WORK REQUIRED:
Extract every line from the records below that contains the word "agent".

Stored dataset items
--

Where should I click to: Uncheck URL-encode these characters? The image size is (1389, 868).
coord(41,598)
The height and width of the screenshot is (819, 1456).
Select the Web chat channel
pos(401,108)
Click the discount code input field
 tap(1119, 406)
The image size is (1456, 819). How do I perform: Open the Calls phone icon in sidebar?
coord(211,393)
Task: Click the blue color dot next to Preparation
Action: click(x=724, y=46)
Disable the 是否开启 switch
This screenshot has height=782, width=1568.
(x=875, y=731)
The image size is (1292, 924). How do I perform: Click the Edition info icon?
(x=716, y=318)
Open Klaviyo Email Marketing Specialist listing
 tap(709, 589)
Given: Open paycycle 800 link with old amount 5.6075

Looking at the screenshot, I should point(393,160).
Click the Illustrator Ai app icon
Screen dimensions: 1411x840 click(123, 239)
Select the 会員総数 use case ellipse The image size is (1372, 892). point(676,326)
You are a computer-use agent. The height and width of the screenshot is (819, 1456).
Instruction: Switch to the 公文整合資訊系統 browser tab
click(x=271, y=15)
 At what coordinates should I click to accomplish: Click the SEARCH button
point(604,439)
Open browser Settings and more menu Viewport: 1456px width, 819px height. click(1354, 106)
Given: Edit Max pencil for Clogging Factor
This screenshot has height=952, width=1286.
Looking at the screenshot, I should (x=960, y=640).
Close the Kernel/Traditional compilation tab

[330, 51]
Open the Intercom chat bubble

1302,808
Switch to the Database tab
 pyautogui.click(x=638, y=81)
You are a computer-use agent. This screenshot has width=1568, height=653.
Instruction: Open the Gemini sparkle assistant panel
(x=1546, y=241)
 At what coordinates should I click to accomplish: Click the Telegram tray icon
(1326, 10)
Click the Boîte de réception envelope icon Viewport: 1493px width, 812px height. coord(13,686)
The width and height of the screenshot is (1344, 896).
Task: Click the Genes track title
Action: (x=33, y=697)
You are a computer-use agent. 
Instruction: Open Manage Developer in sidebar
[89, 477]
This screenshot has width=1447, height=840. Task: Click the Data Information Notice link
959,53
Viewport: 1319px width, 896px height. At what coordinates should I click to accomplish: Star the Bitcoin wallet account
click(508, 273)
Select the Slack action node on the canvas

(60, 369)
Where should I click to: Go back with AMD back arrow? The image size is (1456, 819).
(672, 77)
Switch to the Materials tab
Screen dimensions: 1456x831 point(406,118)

--

REPLY:
You are a computer-use agent. The height and width of the screenshot is (819, 1456).
You are a computer-use agent. This screenshot has width=1568, height=653.
You are a computer-use agent. 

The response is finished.